Field journals in conservation 101

NCC reptile and amphibian technician, Louis Gagnon, records data during field variations of species at risk habitat models (Photo by NCC)

NCC reptile and amphibian technician, Louis Gagnon, records data during field variations of species at risk habitat models (Photo by NCC)

What are field guides?

Field journals or pages are used to take notes about a specific species, habitat or environment while in the field. These notes are used as a documentation for scientists to reference when evaluating an area of conservation. They may include details about a species, measurements of an area or even traces of an animal, such as footprints.

Field journals allow scientists (or citizen scientists) to record important data about an area or species to refer to outside of the field. These notes can also serve as a record of what type of species occurred in the area at the time of documentation. Scientist may also use field notes to describe the condition of a certain area. These observations can help decide appropriate methods to help conserve an area and the species that reside there.

NCC's Julie Vasseur records tree species in a quadrant of Holman's Island, PEI. (Photo by Sean Landsman)

NCC's Julie Vasseur records tree species in a quadrant of Holman's Island, PEI. (Photo by Sean Landsman)

What information is included in a field journal?
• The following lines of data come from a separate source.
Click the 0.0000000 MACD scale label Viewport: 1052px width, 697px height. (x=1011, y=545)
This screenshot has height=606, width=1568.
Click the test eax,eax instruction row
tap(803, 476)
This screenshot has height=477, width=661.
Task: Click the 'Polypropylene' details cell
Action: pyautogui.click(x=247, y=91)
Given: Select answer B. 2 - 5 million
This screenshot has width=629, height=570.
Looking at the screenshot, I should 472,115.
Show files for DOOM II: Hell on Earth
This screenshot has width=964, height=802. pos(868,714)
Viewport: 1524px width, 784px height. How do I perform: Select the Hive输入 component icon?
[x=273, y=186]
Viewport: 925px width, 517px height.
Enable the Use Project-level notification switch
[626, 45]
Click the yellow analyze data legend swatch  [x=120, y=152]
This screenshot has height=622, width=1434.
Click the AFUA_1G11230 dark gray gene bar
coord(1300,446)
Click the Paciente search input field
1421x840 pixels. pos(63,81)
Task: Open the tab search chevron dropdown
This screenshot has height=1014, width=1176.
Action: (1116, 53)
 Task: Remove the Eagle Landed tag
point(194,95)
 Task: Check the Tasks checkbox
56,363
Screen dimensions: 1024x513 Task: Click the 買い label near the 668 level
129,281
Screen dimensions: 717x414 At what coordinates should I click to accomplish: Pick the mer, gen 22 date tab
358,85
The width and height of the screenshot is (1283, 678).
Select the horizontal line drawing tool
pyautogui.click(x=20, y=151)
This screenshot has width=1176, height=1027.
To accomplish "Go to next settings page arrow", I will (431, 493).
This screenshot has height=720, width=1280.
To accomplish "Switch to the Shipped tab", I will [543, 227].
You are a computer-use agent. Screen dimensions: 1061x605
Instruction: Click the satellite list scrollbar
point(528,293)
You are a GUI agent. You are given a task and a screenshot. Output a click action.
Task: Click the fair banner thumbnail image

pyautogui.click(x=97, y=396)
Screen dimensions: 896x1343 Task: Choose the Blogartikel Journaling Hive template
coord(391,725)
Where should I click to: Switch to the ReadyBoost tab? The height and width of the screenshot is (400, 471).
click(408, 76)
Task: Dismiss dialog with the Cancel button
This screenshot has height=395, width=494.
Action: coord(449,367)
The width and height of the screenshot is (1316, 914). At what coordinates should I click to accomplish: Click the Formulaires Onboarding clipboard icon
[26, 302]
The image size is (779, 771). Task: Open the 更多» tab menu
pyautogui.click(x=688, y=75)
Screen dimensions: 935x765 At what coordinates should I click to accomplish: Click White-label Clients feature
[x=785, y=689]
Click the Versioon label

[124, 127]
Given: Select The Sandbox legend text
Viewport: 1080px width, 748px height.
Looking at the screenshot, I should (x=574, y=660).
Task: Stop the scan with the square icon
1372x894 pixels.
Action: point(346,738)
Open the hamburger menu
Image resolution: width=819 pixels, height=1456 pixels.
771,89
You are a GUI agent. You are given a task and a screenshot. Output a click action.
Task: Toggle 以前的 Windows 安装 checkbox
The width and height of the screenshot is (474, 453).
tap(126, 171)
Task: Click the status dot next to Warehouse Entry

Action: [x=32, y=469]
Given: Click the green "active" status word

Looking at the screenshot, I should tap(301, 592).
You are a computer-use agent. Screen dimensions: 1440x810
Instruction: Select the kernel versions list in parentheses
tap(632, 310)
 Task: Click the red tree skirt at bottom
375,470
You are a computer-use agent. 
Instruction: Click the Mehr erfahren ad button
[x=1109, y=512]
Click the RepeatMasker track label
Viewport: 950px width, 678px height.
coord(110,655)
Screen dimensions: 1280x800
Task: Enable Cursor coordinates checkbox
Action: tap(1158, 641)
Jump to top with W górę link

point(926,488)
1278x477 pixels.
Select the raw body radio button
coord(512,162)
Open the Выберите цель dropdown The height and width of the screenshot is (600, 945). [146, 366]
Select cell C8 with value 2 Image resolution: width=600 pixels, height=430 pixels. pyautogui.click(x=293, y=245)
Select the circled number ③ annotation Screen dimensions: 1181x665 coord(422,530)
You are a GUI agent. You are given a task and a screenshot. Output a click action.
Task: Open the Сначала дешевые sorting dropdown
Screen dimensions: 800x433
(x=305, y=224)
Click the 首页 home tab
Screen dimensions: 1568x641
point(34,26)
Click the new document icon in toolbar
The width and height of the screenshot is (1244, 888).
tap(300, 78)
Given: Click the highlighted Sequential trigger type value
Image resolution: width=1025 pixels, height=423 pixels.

The details recorded in field notes often depend on what information a scientist is looking for. For example, a scientist may be in search of a particular species and only record these findings. Typically a general field journal will include:

  • location
  • date
  • time
  • temperature
  • weather
  • species name
  • known status
  • any applicable measurements (length, height, weight)
  • sample, sketch or photo of the species

How do NCC staff use field journals?

Field journals, or similar documentation, are used by Nature Conservancy of Canada field staff to record details about species on our properties. This may include notes about an endangered plant species spotted while in the field; information that can alter the way an area is conserved. Field journals are also used when collecting population surveys on our properties.

Other resources used in the field

Field guides or books, published by scientists for scientists, are commonly used to help identify species in the field. They include detailed information and diagrams on how to correctly identify a species and information on where a species will reside. This helps scientists narrow down species based on geographical area, features and habitat.